Stress can creep up on you slowly, or descend suddenly like a runaway roller coaster. Each person feels it in a unique way, and has their own physical and mental response to it. Most adults have felt stress at one time or another, whether it’s triggered by an upcoming presentation at work, dinner with the in-laws, or a monthly bill-paying session when your debit card gets a workout. Even though you’ve lived through it, there’s probably a lot you don’t know about the details of stress, the different types, and how best to keep it under control.
What is stress?
First, it helps to understand that stress is your body’s reaction to a specific event – or to your thoughts and feelings about that event. And stress is different from anxiety, according to the National Institute of Mental Health. While anxiety is the body’s internal reaction to stress for some people, it’s also an almost constant state of being, even if it is not tied to an immediate or specific threat.

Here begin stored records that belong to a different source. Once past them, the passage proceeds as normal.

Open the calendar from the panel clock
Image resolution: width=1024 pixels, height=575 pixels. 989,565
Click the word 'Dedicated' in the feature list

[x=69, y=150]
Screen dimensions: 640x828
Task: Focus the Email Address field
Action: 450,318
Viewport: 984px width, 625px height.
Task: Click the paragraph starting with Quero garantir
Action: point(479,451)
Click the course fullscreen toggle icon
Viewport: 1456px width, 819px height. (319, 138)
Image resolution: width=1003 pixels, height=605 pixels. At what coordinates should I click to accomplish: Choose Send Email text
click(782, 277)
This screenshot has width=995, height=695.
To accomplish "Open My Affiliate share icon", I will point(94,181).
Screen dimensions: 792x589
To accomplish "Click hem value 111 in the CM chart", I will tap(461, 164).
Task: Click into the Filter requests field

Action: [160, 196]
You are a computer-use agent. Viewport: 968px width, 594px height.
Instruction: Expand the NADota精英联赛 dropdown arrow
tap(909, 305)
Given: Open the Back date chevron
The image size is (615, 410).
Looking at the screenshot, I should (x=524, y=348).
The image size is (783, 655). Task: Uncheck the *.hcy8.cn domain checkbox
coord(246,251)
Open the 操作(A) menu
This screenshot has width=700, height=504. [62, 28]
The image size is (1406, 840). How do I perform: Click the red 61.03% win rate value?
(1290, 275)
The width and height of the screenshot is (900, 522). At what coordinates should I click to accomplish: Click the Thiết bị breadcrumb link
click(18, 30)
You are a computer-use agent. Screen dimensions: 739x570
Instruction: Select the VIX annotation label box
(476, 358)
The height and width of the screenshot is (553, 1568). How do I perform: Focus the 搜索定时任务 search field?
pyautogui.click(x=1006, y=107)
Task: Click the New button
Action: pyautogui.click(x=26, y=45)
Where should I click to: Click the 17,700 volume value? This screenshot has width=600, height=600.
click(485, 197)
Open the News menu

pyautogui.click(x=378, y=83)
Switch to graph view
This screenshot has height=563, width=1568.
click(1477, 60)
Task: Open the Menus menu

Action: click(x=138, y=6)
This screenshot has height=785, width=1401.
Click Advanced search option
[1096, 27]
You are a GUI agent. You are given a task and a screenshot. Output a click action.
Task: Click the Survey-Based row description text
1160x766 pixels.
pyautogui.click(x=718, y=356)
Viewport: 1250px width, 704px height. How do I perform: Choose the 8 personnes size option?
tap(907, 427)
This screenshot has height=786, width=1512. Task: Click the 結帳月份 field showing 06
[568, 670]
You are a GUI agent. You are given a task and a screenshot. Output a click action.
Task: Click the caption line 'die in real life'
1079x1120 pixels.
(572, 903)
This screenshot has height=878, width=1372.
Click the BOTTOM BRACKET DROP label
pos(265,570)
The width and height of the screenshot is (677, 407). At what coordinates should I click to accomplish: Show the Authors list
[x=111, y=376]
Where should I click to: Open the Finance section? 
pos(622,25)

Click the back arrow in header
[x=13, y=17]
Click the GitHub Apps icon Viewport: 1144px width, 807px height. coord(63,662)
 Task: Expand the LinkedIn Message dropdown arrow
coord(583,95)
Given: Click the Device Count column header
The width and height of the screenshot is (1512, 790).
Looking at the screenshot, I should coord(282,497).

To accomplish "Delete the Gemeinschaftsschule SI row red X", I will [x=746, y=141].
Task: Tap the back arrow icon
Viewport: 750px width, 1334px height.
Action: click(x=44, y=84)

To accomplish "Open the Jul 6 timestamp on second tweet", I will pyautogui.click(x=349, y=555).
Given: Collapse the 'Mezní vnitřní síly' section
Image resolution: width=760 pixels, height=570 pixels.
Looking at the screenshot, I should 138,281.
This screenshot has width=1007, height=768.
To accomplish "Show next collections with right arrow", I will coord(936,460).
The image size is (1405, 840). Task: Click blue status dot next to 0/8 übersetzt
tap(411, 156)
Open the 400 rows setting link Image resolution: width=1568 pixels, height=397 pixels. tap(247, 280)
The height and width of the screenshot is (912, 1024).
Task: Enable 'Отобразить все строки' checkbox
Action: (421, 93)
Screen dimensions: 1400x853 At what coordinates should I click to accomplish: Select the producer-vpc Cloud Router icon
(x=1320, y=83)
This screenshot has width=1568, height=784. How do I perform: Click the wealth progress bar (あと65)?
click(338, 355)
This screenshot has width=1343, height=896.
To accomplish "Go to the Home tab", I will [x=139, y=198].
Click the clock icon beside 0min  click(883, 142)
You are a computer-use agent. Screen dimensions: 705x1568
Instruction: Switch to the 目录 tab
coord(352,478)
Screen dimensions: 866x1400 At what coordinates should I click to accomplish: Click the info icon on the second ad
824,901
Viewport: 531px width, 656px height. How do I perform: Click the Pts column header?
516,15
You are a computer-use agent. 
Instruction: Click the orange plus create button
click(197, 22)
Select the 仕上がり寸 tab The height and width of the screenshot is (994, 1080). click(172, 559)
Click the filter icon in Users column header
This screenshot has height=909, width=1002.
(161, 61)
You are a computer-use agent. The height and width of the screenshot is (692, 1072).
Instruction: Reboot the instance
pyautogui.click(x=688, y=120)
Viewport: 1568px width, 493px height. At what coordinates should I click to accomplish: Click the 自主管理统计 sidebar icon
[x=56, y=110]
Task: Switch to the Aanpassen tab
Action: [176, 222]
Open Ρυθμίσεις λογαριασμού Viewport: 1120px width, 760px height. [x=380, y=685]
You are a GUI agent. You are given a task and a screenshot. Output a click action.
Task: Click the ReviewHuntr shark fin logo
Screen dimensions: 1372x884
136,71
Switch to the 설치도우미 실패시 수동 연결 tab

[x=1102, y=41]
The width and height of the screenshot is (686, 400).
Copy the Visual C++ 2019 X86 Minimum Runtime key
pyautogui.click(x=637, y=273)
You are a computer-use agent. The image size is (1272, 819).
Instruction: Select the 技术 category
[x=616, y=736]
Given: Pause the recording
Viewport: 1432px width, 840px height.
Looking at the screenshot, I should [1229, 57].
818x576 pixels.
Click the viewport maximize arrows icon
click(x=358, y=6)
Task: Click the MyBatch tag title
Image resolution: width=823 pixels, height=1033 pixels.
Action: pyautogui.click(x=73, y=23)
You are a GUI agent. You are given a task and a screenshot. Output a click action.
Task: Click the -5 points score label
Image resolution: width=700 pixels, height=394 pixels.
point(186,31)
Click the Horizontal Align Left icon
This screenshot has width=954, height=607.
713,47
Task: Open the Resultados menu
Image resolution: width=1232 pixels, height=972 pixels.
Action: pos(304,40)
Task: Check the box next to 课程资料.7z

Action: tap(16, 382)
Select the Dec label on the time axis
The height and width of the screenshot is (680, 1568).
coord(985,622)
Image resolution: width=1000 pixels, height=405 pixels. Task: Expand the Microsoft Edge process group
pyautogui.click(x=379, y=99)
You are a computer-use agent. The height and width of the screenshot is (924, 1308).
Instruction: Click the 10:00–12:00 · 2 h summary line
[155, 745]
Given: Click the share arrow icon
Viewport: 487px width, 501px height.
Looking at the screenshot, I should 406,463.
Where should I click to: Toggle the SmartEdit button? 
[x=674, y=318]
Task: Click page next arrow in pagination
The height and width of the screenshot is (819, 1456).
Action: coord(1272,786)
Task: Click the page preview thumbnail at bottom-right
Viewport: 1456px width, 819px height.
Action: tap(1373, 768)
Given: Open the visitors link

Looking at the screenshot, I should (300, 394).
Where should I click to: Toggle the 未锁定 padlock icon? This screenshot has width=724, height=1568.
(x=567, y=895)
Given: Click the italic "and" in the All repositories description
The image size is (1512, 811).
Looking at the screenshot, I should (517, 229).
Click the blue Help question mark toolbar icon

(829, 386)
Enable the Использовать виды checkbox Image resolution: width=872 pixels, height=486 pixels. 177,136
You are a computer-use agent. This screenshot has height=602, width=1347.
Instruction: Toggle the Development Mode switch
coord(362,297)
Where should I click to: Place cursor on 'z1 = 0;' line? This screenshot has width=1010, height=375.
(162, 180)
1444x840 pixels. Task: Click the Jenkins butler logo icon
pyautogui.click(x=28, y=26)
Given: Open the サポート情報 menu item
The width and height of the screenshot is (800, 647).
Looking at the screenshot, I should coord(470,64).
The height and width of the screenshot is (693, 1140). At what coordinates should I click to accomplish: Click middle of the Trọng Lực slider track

In contrast, stress is how people respond to a specific upcoming or in-the-moment event, like the way you felt before taking a big exam you weren’t prepared for in high school, or the day you fought with a sibling or best friend. In these cases, feelings of stress are pretty immediate. They also typically fade away when the event is over. Stress can be positive, for example, when it motivates someone to meet a deadline or do their best work. But sometimes stress can also cause health issues. So it’s important to recognize when you are feeling stress and how to handle it.
Causes of stress
There is no one specific cause of stress. Both the mental and physical signs of stress can be triggered by any number of things. These include:
- Getting a bad grade on a test
- Receiving a poor performance review at work
- Having an illness
- Getting ready to leave for vacation
- Living through a traumatic event like a tornado or a house fire
- Witnessing or being targeted by violence
- Relationship issues
- Financial strain
Types of stress
Most people use stress as a general term, but it’s really more of an umbrella description. There are three main types of stress, according to the American Psychological Association (APA). Each type can make people feel and respond differently. The types of stress include:
Acute stress. This is the runaway roller coaster kind of feeling. Small stressors can pile up into a big mess. For example, you’ve got a project deadline looming on the same day a co-worker calls in sick, shifting his work to your desk. The check-engine light in your car went on, and you can’t remember if you let the dog back in the house before you left for work.
Episodic, acute stress. This type describes people who ping pong from one mini crisis to another. Their stress levels rise and fall and tend to be very reactionary. This type of stress can trigger feelings of physical tension and anger.
Chronic stress. People living in this state are dealing with an ever-present feeling of stress caused by situations largely out of their control. It’s used to describe people who live lives permeated by poverty, hunger, war, social injustice, racism or other societal ills.
Chronic stress symptoms, according to the APA, are:
- Increased heart rate and blood pressure
- Increased risk of heart attack and stroke
- Inflammation in circulatory system, affecting heart function
- Higher cholesterol levels
Three ways to keep stress in check
Everyone learns their own coping mechanisms to deal with stress in their daily lives. Some people lace up their running shoes, while others look forward to a daily call or text session with a friend. The APA recommends building your stress-relief plan around these three tenants:
- Make sure to have a good social support network. This could be family, friends, co-workers, neighbors or all of the above.
- Get regular physical exercise. Take a walk outside, hit the treadmill at your gym or lift weights with a buddy.
- Get enough sleep. Being tired can only compound stress. Make sure you’re setting aside enough time for sleep.